Tuesday, April 29, 2014

Researching Daizhong

One of the major projects I work on for Tephra is Daizhong. It's the Asian steampunk setting for the game. As a result, it strongly features many aspects of East Asian culture and tradition, filtered through the elseworlds lens of steampunk.

Faithfully representing Asian culture in a fantasy game is a difficult task. While I'm Chinese, I grew up in America. Some of my perspective is based in Chinese tradition, but I lack the understanding that immersion can bring. I am still at least partly on the outside, looking in. So research is important. In addition to the obvious refreshers on Asian history (History of Chinese Science and Technology was one of my majors in college), it's also good to see how other games have made the effort. This allows me to see what gaps remain to be filled so Daizhong can differentiate itself and avoid being labeled, "Just another expansion for anime fans."

Overall, the results of my look into various Asian-themed games have been disappointing.

First, the majority of games dealing with Asian culture are fantasy ones in nature. This is likely due to the types of games that comprise the market - fantasy ones dominate the field in numbers. That immediately means that the aspects of Asian culture selected for inclusion are limited in much the same way as the elements selected from western culture. Non-fantasy elements, and often non-violent aspects, are left out in favor of flashier combat oriented ones.

The shared basic elements can be summed up as mysticism/superstition, martial arts, and maybe some cultural mores (like ancestor worship). But that's it. There is rarely anything deeper or more expansive.

The one aspect that bothers me the most that is present in almost all of these games is their basic approach to establishing Asian culture is to stress the "other-ness" of it. "Mysterious," "strange," "unusual," and "exotic" are all common adjectives. By itself, this wouldn't be too much of an issue - feeling out of place on entering a setting you're unused to is a normal human emotion.

Where it becomes a problem is in the regular and steady emphasis on how technologically "backwards" or "inferior" their Asian culture location is. This propagates the widely held misconception of medieval Asia being inferior to Europe. Even when not actively portraying an Asian setting as technologically lesser, there is rarely, if ever, a mention of East Asian science or technology - even if the game tries to mention science in a western context. Basically, for most games, science is purely a western concept and one that should be left out of Asian settings, because "science" doesn't feel "Asian."

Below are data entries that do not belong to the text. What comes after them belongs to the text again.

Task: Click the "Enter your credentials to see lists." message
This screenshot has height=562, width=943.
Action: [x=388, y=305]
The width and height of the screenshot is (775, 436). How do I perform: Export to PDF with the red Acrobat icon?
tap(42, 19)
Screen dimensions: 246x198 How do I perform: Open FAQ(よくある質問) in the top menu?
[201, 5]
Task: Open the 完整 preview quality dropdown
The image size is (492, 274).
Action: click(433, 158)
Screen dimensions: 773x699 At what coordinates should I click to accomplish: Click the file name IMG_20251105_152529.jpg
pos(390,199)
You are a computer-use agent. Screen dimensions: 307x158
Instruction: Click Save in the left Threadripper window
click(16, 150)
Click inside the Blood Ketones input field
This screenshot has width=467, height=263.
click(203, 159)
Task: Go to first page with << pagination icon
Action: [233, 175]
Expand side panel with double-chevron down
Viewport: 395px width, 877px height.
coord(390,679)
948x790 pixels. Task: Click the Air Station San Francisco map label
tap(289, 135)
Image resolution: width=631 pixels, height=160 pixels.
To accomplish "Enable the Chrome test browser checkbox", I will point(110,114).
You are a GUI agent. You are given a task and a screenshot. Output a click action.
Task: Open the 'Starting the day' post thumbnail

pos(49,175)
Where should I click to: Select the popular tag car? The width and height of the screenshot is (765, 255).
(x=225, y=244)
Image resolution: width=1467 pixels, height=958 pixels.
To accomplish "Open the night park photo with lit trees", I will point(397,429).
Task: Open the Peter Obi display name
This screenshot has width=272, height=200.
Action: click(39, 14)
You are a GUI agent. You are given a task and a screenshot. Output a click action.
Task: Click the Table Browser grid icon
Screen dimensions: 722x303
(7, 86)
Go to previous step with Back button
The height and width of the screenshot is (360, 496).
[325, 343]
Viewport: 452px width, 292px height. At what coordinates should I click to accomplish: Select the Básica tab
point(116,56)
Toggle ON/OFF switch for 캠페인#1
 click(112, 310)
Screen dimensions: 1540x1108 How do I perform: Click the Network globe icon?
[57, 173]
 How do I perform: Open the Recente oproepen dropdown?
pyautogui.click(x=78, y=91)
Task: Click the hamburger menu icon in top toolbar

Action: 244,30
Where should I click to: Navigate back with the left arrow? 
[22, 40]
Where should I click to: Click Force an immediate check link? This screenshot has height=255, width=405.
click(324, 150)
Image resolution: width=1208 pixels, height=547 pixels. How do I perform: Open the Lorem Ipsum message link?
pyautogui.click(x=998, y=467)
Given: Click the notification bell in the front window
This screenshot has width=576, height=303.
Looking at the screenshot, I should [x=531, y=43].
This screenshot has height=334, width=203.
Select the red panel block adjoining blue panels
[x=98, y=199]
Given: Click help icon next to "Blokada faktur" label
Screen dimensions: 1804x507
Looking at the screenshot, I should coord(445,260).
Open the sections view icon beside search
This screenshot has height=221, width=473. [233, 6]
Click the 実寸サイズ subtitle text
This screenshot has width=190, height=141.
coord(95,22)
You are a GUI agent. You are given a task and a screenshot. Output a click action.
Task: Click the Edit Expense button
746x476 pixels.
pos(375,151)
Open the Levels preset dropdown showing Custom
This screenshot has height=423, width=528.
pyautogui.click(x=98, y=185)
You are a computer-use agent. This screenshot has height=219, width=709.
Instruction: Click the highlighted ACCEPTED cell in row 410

To put it in different terms on how annoyingly shallow this is: imagine if every game you came across had a Greek culture expansion. However, they only used the Spartans from "300," portraying every Greek as warriors who wanted to die gloriously for their pantheon of gods. Oh, sure, the characters you get are cool - but they always leave out Euclid, Pythagoras, and all the other things that made ancient Greece what it was. That's how Asia is done in most games.

I make "raising the bar" one of my goals with Daizhong. I want to not only make the link between East Asian culture - especially that of China - and human's scientific progress a central theme, I want to model that science in a way consistent with how they saw the world. I don't want to have Chinese inventions and Chinese developments presented with western methodology. Steampunk is an abstract concept that can be applied to any civilization while retaining the fundamental aspects of that culture. I seek to make Daizhong not a "Chinese flavored London" (as many game developers would do), but "Nanjing experiencing its own steampunk revolution."

Daizhong will exemplify steampunk born, not of Britain, but from those who invented the steam engine: the Chinese.